El desprecio de Artadi por las medidas del Gobierno se han extendido a todos los anuncios realizados por las ministras Celaá y Batet durante su comparecencia y ha rebajado el tono triunfalista del ejecutivo de Pedro Sánchez, que minutos antes sostenía el «triunfo del dialogo». «Hemos conseguido acuerdos concretos», ha afirmado Batet.

También ha sido rebajada la  declaración del Gobierno en la que rechaza y condena el consejo de guerra que en 1940 sentenció a muerte al presidente de la Generalitat Lluis Companys. «Esa declaración no implica nada a nivel jurídico», ha sostenido Artadi. «Fue un crimen de guerra. El Parlament ya anuló los efectos de estos crímenes en Cataluña. Ahora le corresponde hacer lo mismo al gobierno español».

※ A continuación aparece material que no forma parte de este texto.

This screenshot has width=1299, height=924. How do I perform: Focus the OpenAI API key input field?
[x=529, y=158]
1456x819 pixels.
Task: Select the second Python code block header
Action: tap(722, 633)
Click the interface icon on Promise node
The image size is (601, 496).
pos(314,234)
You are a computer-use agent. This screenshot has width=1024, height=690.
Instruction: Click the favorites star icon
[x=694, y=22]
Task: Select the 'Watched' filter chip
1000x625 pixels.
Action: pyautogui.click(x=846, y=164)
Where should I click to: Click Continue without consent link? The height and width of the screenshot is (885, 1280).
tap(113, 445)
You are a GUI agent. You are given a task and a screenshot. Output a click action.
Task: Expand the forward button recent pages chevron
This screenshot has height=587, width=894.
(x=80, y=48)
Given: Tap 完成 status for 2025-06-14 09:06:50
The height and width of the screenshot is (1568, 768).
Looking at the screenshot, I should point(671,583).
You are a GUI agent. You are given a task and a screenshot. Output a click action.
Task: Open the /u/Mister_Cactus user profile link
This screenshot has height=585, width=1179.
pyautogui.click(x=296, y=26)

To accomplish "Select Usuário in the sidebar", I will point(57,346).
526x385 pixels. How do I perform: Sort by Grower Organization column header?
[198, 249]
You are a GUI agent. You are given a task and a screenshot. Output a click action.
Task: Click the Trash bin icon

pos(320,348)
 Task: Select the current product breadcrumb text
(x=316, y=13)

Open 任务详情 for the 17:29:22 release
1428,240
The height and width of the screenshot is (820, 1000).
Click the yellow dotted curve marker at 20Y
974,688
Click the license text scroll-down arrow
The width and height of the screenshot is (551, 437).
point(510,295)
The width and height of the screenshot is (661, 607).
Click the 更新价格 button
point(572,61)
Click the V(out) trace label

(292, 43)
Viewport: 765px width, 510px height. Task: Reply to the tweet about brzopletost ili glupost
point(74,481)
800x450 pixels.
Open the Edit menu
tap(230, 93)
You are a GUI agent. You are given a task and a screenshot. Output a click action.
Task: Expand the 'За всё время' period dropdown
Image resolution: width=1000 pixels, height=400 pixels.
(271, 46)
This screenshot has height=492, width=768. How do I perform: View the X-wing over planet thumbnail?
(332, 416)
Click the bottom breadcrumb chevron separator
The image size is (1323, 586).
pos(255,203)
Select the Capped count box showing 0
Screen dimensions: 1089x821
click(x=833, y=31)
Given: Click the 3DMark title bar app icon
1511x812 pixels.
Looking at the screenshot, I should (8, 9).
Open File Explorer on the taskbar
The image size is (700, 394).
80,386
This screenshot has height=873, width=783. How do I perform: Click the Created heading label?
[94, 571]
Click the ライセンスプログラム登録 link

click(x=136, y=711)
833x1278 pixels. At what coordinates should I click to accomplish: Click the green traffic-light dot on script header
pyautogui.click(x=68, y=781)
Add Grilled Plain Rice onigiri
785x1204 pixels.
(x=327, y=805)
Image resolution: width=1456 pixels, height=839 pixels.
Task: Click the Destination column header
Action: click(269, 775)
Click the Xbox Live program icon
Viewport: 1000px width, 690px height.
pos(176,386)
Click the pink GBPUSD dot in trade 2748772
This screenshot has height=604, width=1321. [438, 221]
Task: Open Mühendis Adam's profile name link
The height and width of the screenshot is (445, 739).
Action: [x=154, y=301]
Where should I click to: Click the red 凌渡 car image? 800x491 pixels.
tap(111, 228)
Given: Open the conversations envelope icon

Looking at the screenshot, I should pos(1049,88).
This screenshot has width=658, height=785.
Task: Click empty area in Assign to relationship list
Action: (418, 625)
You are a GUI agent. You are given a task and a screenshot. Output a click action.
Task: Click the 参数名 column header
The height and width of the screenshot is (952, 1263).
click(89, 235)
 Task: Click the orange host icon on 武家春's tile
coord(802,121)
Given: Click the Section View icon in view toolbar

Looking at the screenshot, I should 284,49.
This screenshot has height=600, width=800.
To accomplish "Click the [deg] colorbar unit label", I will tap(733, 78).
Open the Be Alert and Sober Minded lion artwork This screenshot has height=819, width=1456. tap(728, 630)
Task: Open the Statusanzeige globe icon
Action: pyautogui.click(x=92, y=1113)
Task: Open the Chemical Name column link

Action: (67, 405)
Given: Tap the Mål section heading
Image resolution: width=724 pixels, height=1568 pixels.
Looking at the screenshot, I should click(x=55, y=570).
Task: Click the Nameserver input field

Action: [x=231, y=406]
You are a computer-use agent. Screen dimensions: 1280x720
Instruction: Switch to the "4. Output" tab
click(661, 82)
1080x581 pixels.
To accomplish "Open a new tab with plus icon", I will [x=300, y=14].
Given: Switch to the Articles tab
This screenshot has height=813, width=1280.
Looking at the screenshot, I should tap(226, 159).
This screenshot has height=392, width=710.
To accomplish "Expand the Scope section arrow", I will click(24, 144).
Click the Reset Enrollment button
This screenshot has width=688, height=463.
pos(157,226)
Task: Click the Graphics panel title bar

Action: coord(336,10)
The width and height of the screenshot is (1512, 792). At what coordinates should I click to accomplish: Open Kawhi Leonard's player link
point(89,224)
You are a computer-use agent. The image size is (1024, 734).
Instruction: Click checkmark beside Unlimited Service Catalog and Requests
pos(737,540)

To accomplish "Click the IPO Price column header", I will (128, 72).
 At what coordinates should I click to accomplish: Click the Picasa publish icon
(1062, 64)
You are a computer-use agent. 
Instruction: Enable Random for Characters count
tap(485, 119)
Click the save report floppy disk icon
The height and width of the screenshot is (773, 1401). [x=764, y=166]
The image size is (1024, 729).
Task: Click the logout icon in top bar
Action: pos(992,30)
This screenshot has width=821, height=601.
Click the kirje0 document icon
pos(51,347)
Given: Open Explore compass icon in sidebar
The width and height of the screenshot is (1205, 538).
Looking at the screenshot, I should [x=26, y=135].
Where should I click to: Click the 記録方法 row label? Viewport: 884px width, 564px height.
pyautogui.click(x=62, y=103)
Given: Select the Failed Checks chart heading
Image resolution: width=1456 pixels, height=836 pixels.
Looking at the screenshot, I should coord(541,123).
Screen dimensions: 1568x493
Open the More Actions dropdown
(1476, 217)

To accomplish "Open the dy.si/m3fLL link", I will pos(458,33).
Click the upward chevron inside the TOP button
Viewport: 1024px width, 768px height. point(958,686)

Por el mismo camino del menosprecio ha tomado la Generalitat las inversiones anunciadas por el Ejecutivo. Se han licitado contratos para conservación y explotación en carreteras del Estado en Cataluña por más de 85,3 millones de euros, más otros 27,5 millones añadidos para acondicionar el trazado de la N-II entre Tordera (Barcelona) y Maçanet de la Selva (Girona). «El dinero que se ha anunciado pertenece a proyectos presupuestarios que nunca se han desarrollado», ha zanjado Artadi. «Hay obras que se adjudicaron hace más de 10 años».